* AIM OF THE TASK
Give back an exact copy of the lines in the records below, from the line that has "Task: Expand Código de cláusula dropdown" through the line that has "Switch to the 1小时 chart tab", and nothing besides.

━━━━━━━━━━━━━━━━━━━━

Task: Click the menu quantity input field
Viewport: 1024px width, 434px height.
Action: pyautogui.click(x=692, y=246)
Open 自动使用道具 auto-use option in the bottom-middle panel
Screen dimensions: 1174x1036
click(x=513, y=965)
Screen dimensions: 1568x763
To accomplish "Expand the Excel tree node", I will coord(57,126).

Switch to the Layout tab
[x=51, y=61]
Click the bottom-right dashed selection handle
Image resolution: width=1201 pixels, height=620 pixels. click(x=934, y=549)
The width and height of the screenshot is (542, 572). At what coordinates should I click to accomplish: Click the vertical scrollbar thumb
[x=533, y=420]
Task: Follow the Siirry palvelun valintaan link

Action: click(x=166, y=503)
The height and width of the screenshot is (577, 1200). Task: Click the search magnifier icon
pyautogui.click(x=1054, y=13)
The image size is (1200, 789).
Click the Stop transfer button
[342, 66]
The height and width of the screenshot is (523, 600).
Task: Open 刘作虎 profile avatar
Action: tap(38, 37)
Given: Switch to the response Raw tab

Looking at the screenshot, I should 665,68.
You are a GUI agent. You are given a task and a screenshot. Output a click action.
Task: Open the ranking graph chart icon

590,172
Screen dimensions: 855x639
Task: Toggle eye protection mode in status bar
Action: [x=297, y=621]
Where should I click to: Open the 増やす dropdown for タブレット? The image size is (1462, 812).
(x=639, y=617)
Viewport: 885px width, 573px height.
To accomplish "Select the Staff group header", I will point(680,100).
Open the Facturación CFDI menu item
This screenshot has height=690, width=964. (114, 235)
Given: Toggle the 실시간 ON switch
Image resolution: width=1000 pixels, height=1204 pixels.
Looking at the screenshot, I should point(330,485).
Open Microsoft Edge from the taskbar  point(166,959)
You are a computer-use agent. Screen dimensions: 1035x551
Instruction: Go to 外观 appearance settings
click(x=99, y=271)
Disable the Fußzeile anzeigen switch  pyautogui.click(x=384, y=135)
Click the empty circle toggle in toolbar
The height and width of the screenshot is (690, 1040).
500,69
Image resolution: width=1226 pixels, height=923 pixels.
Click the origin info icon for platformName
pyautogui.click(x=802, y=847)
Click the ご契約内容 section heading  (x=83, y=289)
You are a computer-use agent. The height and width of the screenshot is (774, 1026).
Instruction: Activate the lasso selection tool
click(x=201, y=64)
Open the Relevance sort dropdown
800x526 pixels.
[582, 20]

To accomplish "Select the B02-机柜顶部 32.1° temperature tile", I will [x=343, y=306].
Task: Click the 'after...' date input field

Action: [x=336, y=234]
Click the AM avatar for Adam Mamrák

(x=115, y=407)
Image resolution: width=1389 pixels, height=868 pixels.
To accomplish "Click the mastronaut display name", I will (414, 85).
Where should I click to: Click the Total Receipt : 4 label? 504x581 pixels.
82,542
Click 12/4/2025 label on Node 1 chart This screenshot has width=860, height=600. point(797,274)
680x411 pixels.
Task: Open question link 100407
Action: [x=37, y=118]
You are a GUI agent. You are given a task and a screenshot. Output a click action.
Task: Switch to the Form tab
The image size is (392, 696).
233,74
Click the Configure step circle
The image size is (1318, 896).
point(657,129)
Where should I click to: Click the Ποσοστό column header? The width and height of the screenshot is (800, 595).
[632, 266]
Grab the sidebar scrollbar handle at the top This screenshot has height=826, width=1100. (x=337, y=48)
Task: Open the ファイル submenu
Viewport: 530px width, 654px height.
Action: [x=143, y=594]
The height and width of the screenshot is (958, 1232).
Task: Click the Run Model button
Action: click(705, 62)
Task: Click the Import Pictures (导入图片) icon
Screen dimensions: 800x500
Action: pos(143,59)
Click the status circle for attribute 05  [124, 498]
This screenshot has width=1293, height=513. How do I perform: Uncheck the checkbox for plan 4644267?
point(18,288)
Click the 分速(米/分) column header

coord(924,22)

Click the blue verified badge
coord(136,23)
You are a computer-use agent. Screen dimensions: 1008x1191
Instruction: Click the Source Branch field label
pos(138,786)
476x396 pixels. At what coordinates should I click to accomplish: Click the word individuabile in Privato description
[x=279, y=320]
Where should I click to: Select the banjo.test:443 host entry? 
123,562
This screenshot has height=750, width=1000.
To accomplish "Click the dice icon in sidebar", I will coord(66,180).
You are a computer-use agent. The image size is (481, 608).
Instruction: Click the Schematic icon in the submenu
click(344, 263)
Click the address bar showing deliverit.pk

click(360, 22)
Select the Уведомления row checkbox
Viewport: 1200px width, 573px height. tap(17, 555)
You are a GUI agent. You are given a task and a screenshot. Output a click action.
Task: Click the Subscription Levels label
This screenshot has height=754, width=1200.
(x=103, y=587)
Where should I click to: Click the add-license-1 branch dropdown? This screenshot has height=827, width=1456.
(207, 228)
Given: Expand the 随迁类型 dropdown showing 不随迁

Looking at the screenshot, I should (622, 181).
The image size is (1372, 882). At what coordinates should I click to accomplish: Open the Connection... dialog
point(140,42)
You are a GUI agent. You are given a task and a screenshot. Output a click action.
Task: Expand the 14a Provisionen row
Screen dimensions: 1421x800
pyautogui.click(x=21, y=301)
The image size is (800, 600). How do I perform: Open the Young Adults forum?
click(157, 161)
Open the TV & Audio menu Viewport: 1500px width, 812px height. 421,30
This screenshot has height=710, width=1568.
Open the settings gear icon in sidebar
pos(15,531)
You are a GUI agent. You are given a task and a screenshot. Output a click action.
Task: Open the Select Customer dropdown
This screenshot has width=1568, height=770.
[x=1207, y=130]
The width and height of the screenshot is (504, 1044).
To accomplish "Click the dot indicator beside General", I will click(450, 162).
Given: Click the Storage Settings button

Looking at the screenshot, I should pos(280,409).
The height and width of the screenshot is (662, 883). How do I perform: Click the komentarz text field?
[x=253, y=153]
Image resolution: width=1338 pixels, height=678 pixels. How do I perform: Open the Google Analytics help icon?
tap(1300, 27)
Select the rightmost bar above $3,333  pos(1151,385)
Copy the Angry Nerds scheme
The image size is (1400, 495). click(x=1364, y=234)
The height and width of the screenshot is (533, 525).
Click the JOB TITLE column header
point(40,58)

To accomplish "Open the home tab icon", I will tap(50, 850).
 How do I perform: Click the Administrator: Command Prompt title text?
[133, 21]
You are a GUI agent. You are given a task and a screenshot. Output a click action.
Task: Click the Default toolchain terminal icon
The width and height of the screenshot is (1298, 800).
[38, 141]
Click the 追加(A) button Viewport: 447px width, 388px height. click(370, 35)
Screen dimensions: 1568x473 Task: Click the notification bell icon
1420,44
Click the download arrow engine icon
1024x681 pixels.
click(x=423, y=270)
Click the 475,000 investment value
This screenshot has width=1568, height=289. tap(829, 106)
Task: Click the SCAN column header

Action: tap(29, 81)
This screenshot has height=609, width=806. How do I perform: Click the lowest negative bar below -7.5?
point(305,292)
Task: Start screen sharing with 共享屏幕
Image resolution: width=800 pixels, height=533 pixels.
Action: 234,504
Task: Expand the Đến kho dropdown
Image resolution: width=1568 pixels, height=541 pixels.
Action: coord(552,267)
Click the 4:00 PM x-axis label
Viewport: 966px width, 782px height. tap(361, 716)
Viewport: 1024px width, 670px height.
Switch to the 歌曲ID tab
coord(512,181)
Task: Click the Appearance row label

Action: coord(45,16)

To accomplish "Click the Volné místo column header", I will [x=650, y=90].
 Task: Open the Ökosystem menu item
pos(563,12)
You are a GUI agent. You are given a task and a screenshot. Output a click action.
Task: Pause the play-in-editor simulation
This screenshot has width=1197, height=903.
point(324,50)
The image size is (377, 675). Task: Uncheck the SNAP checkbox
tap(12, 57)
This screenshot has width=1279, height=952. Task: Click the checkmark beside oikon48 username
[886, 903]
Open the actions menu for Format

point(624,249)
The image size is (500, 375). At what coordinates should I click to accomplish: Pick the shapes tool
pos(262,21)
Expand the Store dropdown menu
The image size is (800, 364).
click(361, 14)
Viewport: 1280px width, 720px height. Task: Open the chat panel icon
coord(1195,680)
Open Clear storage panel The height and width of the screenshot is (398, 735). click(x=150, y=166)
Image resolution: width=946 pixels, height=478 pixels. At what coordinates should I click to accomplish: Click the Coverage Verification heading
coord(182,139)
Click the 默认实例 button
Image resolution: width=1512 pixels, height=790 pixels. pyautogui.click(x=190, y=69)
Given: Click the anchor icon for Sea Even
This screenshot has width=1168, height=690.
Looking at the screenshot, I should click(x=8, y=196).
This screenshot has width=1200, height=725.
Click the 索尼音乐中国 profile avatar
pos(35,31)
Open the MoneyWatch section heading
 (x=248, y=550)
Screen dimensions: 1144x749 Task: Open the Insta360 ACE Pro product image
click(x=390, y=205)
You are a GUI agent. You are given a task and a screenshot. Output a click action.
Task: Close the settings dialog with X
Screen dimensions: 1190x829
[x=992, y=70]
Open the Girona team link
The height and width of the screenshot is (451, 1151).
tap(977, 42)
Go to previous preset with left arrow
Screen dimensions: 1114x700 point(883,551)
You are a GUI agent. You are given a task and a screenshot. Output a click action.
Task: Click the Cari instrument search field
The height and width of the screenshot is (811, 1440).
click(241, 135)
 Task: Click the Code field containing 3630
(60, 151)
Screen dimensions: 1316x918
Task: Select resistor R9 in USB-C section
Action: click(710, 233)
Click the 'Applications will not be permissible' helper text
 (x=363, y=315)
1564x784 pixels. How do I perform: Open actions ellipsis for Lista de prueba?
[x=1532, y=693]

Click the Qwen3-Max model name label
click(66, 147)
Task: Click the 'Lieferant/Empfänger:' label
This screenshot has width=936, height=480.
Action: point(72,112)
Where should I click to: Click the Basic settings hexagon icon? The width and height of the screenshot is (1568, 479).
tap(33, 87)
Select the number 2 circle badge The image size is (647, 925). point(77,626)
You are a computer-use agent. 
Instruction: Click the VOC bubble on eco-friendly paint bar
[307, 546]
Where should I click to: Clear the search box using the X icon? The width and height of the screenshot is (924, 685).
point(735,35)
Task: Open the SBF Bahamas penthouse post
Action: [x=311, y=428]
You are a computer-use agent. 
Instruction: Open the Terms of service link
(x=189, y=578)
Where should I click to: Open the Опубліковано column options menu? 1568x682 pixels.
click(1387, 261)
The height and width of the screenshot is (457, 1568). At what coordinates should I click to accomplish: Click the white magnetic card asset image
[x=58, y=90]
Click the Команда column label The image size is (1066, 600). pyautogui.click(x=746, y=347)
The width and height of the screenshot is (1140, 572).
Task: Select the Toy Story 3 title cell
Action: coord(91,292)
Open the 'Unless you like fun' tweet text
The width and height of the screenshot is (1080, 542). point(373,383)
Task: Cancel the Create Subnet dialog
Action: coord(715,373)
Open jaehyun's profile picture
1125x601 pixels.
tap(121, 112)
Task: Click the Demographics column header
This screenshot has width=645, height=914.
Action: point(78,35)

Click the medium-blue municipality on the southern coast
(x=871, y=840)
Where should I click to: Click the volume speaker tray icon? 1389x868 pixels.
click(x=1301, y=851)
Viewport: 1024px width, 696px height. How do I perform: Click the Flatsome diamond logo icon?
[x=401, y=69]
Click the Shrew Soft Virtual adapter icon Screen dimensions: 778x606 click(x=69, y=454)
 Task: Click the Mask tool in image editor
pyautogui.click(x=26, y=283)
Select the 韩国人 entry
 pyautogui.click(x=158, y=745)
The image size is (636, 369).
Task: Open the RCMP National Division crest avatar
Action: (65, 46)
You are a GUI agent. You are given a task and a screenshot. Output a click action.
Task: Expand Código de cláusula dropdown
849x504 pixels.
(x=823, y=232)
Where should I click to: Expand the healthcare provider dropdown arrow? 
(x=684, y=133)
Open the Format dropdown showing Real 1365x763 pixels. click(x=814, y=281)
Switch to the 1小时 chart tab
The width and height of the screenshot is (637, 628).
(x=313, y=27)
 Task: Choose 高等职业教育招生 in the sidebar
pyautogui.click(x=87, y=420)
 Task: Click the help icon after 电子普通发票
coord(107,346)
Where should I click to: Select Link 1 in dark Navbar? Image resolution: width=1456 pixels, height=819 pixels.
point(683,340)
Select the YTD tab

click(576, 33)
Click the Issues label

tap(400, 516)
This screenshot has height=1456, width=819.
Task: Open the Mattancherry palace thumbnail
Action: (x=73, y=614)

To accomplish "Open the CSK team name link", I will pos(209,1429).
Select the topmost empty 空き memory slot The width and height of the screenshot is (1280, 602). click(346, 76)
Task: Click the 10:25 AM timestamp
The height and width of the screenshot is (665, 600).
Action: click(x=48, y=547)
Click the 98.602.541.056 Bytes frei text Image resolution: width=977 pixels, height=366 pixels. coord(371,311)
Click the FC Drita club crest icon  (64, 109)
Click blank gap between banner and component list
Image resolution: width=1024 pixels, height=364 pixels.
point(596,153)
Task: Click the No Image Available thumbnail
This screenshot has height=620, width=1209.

━━━━━━━━━━━━━━━━━━━━

* FINAL ANSWER
Task: Expand Código de cláusula dropdown
849x504 pixels.
(x=823, y=232)
Where should I click to: Expand the healthcare provider dropdown arrow? 
(x=684, y=133)
Open the Format dropdown showing Real 1365x763 pixels. click(x=814, y=281)
Switch to the 1小时 chart tab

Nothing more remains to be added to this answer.